Oddly, one of the more compelling parts of Ziliak’s research on p-values, at least for me, is how it lead to the extremely interesting history of the Guinness brewing company’s involvement in the development of statistical methods. Back around 1900 or so, they were working hard to develop beer as a globally exported good. It used to be that beer was consumed in the same place it was produced, but then some Bavarian monks figured out that if you added hops in the brewing process, you could store the beer for longer periods of time. This actually led to the domestic cultivation of hops in Bavaria and parts of eastern Europe – the town of Budweis, for example – and later on to the development of beer as a commodity good. The original hopped Bavarian beer was (and still is) called lager, from the German word lagern, meaning “to store.” Before the use of hops in beer, people put all manner of stuff in their brew – fruit, spices, chicken, whatever – but afterwards beer became just water, barley, yeast, and hops.
The expansion of the British Empire in the 19th century meant the creation of export markets for beer, and brewers were keen to exploit this opportunity. The good folks over at Guinness started hiring all manner of University trained scientists to figure out how to make a consistent product capable of maintaining quality over the course of long sea voyages (hence, India Pale Ale, which has lots of hops to help it keep). Among the egg heads working in the Guinness brewery was one William Gosset, who published articles in Statistics journals under the name “Student” and invented statistical significance, p-values, and the t-test. Ziliak, in his research, ended up discovering Gosset and his influence on the famous statistician R.A. Fisher, who included Gosset’s work in his formalization of statistical methodology. Personally, I find this sort of archaeological stuff totally fascinating. The world of biomedical publishing is now ruled by a method developed for the purpose of brewing beer!

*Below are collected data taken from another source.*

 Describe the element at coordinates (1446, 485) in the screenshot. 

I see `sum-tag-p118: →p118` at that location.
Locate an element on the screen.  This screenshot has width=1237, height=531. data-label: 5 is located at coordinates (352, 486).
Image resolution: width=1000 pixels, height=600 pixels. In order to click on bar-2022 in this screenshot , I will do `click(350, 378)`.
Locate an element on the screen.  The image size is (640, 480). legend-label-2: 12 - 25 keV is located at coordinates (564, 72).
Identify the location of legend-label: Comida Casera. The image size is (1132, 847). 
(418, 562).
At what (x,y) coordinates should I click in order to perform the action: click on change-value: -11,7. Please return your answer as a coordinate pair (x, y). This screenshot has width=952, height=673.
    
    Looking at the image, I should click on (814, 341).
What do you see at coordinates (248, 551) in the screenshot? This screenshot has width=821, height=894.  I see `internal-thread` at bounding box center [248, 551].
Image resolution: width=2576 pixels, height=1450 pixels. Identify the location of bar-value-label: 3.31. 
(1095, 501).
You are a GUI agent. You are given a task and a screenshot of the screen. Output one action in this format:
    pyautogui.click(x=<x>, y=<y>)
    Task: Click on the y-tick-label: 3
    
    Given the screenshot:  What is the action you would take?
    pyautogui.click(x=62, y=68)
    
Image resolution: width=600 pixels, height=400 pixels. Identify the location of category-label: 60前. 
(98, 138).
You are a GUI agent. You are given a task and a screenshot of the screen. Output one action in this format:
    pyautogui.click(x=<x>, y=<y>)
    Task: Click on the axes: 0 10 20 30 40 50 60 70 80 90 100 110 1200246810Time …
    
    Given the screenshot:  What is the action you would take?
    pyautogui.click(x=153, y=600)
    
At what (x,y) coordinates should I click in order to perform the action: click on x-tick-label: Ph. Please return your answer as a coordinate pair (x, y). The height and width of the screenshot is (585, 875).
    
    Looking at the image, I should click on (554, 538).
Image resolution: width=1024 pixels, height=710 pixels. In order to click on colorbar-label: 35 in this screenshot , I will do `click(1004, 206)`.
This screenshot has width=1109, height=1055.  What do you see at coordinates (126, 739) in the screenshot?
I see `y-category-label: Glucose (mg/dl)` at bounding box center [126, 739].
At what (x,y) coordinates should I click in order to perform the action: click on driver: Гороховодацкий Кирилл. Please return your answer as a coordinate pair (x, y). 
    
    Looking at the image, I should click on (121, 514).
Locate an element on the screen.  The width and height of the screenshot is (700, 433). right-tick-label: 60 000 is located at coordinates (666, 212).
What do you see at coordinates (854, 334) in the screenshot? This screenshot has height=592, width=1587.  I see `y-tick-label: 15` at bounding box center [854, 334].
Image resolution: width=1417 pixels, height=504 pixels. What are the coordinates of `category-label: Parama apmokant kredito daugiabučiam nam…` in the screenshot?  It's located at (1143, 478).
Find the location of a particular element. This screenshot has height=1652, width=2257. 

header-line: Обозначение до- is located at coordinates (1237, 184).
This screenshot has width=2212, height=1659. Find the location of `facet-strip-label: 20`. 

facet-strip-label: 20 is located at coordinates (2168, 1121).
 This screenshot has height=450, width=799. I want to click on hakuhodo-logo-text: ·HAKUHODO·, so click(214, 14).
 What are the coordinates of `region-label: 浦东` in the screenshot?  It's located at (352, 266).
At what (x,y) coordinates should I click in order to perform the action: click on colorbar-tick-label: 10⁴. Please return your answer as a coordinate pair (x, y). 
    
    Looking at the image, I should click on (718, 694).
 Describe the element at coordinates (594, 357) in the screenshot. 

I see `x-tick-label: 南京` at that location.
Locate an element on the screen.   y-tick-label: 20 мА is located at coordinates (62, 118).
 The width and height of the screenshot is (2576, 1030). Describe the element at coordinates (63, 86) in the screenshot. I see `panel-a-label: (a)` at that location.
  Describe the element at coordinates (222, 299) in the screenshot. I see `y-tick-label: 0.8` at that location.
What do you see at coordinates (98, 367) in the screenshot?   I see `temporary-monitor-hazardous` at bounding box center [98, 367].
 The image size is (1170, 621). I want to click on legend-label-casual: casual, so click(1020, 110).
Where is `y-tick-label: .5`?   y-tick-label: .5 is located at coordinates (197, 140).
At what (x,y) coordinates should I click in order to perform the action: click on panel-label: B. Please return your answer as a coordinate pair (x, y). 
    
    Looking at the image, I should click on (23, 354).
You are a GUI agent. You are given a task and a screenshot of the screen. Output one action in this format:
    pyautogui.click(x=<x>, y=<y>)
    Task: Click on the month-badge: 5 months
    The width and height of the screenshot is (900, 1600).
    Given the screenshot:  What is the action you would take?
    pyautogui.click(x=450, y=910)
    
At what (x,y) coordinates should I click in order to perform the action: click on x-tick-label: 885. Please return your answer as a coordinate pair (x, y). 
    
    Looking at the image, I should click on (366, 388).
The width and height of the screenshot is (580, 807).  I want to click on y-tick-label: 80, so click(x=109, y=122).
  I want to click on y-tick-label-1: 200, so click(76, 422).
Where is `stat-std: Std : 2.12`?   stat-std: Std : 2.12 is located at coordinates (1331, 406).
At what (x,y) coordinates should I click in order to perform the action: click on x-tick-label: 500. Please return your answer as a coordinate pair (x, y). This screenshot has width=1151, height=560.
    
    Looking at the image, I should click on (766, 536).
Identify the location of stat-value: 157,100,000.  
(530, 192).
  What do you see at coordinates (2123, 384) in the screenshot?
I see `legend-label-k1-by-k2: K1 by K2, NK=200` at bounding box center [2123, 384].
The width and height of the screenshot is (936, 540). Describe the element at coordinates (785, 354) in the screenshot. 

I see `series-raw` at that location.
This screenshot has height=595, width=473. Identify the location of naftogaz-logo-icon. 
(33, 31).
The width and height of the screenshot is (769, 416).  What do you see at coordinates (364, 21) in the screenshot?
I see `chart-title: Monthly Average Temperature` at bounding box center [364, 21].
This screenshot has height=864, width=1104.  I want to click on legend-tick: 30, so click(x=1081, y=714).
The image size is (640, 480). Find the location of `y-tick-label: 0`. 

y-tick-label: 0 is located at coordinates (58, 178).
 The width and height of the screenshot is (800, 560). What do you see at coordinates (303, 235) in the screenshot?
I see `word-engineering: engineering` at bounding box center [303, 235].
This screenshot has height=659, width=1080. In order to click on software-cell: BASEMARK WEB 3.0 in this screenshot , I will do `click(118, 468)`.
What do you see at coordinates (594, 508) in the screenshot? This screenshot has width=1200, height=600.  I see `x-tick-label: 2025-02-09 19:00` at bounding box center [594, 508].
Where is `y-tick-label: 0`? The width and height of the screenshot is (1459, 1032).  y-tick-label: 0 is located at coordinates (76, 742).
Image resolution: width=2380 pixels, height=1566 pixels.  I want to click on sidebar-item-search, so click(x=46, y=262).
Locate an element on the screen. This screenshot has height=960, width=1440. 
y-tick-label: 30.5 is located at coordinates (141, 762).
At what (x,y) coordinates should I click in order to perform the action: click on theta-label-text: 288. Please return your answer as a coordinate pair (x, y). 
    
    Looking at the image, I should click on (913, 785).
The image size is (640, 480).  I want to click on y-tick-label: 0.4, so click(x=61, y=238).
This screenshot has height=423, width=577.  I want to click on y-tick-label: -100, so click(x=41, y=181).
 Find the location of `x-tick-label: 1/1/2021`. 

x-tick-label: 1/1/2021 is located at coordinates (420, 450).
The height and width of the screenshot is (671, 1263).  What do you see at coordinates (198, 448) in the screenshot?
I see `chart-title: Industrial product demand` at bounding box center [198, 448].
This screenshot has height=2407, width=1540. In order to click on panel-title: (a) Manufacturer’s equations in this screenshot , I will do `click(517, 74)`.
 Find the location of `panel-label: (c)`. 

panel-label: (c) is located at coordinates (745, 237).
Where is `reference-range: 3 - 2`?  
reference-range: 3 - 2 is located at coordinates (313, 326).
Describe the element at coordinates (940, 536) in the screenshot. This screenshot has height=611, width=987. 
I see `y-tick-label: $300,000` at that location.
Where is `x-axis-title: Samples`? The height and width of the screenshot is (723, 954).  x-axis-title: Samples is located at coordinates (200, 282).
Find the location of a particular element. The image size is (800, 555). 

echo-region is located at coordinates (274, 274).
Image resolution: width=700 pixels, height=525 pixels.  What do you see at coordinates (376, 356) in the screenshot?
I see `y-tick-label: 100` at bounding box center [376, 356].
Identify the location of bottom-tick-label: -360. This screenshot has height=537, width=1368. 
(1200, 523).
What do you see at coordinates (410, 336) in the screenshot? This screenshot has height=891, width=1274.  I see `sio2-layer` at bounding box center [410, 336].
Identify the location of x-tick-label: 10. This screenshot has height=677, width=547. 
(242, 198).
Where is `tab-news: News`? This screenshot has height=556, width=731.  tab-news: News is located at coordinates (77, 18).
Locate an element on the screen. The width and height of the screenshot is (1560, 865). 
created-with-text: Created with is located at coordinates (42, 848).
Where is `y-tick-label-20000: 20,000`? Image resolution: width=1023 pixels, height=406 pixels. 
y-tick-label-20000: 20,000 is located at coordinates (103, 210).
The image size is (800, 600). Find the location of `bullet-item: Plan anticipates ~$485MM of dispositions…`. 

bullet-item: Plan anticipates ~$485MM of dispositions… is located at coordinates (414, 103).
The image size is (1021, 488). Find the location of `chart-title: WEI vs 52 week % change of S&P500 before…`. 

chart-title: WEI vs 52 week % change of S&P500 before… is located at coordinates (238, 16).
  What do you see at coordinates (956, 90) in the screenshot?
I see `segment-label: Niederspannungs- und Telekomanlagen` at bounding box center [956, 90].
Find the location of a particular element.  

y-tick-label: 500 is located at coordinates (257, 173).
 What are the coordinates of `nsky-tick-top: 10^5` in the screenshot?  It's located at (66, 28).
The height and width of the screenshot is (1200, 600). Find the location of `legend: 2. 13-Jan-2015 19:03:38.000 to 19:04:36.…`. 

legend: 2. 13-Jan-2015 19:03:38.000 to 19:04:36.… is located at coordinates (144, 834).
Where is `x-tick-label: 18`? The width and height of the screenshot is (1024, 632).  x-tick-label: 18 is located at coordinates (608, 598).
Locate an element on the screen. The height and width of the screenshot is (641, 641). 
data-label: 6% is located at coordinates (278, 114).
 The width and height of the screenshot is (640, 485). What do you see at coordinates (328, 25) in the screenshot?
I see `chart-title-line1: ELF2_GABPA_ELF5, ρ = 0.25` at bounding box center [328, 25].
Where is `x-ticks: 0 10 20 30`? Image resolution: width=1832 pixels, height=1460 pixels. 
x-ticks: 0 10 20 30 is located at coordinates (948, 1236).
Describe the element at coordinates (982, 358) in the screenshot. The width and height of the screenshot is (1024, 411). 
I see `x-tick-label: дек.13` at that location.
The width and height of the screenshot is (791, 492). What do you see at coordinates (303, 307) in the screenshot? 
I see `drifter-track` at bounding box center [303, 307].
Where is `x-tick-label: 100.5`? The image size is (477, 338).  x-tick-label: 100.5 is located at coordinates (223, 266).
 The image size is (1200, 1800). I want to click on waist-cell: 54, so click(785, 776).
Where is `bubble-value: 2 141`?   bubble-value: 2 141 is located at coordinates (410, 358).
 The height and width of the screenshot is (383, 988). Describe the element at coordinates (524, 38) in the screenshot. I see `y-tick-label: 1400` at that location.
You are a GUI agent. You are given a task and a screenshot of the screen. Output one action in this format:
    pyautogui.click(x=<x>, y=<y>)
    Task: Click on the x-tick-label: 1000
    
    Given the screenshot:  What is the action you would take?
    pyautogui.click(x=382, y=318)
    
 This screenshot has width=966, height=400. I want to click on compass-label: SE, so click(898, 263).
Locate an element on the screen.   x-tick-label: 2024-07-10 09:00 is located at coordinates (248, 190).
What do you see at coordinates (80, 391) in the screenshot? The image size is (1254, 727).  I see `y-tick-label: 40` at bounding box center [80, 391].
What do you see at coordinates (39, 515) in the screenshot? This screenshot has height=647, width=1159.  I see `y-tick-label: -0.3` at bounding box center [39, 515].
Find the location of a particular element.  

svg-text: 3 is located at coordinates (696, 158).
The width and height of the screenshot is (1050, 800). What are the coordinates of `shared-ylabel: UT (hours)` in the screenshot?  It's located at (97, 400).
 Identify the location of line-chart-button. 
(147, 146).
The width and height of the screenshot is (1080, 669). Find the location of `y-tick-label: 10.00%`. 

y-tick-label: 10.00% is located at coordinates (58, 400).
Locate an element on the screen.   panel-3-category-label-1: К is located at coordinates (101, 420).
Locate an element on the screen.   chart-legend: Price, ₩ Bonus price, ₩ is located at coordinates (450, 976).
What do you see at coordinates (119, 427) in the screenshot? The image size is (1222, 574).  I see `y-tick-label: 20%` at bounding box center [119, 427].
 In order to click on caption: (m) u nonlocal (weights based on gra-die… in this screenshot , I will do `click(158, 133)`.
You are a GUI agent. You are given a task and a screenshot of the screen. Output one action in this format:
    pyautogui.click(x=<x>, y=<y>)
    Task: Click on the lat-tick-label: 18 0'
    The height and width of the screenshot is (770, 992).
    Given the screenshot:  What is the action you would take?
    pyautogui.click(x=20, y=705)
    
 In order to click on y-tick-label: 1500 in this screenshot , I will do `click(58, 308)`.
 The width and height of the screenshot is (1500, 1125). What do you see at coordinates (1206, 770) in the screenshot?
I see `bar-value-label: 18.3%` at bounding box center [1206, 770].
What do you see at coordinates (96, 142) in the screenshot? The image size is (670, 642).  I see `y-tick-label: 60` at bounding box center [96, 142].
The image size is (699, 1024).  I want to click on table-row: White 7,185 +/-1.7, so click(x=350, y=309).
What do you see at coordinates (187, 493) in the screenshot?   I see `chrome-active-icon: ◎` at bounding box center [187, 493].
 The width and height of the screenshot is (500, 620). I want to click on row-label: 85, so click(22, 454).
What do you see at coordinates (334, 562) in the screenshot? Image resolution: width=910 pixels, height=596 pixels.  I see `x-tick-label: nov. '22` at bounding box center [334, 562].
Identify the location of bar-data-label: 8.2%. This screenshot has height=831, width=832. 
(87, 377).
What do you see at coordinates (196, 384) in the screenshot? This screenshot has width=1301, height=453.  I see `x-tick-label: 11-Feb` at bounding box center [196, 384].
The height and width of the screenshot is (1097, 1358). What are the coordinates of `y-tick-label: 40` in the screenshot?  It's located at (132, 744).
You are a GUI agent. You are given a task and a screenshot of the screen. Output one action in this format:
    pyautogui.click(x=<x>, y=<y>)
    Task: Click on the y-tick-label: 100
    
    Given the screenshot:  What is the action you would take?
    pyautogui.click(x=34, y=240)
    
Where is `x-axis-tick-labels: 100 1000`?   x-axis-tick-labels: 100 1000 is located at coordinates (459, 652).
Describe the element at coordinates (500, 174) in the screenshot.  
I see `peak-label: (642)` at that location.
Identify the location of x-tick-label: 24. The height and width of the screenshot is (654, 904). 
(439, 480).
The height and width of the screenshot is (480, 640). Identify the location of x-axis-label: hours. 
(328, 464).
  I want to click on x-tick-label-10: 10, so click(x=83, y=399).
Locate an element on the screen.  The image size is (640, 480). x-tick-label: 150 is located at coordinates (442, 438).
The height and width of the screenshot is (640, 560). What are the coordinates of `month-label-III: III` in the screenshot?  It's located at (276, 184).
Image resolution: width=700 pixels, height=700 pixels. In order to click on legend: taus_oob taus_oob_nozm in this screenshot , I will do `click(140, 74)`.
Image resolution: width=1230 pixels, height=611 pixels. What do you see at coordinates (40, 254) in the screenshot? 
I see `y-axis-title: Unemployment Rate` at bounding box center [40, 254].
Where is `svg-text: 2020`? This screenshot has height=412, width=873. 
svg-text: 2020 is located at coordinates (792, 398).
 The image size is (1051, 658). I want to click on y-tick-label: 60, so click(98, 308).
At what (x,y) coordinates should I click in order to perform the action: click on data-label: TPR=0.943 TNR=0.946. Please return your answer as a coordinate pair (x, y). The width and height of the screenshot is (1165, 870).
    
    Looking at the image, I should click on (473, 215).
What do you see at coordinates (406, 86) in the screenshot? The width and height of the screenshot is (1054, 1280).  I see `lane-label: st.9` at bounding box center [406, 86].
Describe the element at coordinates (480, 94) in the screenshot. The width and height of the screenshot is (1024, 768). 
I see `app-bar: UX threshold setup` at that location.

For me, the whole story kind of underlines the pervasive influence of capitalism. There are a lot of unexpected turns in the story of the modern world – and it makes me eager to find out what happens next. While I was writing this post, I recalled a passage from Nietzsche’s Beyond Good and Evil where he’s talking about how, after Kant, who discovered that synthetic a priori judgements were possible by the virtue of a faculty, all the young theologians went running off into the bushes looking for faculties. In the modern world, Professors all must “Publish or Perish!” so off they go, looking for something to publish. And publishers, they need something to cut through all the noise, the sheer volume of submissions – and p-values are, I suppose, as good a standard as any. And so you get all these p-hacked papers! But what does Nietzsche tells us, regarding the unfortunate, naive theologians of the early 19th century?
One can do no greater wrong to the whole of this exuberant and enthusiastic movement, which was really youthfulness, however boldly it disguised itself in hoary and senile concepts, than to take it seriously, or worse, to treat it with moral indignation.